* _EXERCISE PROMPT_
Look below and pull out each line with the word "will".

* _PROVIDED MATERIAL_
********************
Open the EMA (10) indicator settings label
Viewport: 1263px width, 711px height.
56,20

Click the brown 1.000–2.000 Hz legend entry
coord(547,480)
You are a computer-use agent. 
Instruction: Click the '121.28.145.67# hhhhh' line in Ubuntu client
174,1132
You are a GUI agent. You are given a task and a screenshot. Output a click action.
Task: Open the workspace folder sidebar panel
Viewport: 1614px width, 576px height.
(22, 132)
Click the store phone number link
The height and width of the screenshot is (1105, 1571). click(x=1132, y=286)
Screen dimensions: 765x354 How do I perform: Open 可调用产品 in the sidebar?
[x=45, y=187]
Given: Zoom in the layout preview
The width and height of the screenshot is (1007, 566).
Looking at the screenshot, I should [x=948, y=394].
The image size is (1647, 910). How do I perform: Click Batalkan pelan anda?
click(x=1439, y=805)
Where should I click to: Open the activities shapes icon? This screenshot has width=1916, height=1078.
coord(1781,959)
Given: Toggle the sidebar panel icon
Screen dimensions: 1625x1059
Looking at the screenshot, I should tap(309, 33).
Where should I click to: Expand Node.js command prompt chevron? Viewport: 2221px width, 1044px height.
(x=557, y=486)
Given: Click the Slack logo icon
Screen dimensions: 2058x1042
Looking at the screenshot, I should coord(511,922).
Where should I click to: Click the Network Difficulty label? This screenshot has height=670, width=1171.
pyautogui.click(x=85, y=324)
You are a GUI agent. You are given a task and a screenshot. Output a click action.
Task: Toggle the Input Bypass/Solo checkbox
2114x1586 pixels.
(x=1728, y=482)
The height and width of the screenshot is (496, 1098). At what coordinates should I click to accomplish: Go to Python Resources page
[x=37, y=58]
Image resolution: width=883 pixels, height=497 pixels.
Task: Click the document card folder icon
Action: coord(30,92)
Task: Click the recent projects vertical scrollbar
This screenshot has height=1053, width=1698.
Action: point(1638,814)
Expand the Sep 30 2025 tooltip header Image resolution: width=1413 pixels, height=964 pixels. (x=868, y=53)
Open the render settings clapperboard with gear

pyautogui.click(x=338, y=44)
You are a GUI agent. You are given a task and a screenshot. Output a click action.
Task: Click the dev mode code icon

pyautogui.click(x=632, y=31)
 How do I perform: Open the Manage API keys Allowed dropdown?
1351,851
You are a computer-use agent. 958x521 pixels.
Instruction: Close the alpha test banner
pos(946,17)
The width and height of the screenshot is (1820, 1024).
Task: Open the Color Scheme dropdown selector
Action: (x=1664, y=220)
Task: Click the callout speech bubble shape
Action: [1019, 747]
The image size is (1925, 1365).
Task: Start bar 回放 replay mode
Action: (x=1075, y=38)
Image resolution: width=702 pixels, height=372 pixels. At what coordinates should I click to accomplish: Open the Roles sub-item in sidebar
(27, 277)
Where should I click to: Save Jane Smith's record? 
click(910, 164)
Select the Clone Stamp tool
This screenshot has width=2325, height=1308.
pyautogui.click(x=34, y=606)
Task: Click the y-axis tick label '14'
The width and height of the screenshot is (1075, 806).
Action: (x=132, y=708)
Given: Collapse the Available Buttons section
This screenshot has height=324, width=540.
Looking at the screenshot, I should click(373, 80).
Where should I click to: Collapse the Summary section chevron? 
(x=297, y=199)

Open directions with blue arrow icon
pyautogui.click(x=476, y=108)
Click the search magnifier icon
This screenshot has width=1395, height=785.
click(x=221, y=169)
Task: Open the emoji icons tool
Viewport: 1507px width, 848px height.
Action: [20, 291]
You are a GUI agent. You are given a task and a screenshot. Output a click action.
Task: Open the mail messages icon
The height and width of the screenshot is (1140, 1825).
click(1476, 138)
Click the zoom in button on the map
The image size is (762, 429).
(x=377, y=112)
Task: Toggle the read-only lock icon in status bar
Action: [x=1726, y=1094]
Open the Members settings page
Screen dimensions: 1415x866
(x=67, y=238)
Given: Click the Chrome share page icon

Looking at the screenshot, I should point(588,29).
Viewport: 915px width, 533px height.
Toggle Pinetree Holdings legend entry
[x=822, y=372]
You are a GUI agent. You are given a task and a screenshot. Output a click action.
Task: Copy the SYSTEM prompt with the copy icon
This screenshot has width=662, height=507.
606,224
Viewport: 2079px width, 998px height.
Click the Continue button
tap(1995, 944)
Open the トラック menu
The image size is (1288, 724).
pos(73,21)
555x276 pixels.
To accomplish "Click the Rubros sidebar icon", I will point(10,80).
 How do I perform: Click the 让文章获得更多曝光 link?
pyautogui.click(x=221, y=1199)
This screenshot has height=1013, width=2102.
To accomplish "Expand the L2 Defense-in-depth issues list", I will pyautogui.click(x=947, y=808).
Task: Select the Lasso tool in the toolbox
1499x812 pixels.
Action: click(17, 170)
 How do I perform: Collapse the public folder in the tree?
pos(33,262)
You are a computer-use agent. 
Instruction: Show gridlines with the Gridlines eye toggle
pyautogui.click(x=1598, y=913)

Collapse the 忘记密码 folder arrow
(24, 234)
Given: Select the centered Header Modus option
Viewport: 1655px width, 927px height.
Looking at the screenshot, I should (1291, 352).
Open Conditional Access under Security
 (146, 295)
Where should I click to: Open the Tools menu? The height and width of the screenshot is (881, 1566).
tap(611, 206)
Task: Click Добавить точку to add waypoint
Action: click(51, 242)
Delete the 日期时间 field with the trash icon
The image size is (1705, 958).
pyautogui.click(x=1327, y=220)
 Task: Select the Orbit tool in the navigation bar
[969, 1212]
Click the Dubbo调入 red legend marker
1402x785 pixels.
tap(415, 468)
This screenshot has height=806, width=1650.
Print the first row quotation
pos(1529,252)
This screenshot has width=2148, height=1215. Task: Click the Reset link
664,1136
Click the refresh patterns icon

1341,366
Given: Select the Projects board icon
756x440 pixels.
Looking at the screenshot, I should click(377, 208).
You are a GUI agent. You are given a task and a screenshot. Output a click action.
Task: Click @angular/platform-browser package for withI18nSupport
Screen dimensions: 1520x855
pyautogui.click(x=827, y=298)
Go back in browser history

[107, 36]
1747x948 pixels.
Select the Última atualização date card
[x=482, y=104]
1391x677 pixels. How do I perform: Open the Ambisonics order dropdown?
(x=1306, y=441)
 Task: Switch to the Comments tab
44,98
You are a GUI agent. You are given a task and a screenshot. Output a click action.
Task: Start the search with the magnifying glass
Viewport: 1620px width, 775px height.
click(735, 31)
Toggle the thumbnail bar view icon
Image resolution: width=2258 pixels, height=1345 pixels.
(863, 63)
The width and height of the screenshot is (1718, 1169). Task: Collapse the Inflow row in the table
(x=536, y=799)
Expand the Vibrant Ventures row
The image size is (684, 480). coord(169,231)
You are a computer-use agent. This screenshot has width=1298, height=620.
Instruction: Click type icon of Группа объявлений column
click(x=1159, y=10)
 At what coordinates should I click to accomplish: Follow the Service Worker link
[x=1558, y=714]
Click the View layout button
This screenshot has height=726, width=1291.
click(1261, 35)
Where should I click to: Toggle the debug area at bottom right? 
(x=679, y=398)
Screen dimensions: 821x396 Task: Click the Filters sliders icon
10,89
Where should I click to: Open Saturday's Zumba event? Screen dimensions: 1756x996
********************
* _SOLUTION FOR THIS EXERCISE_
To accomplish "Click the Rubros sidebar icon", I will point(10,80).
To accomplish "Expand the L2 Defense-in-depth issues list", I will pyautogui.click(x=947, y=808).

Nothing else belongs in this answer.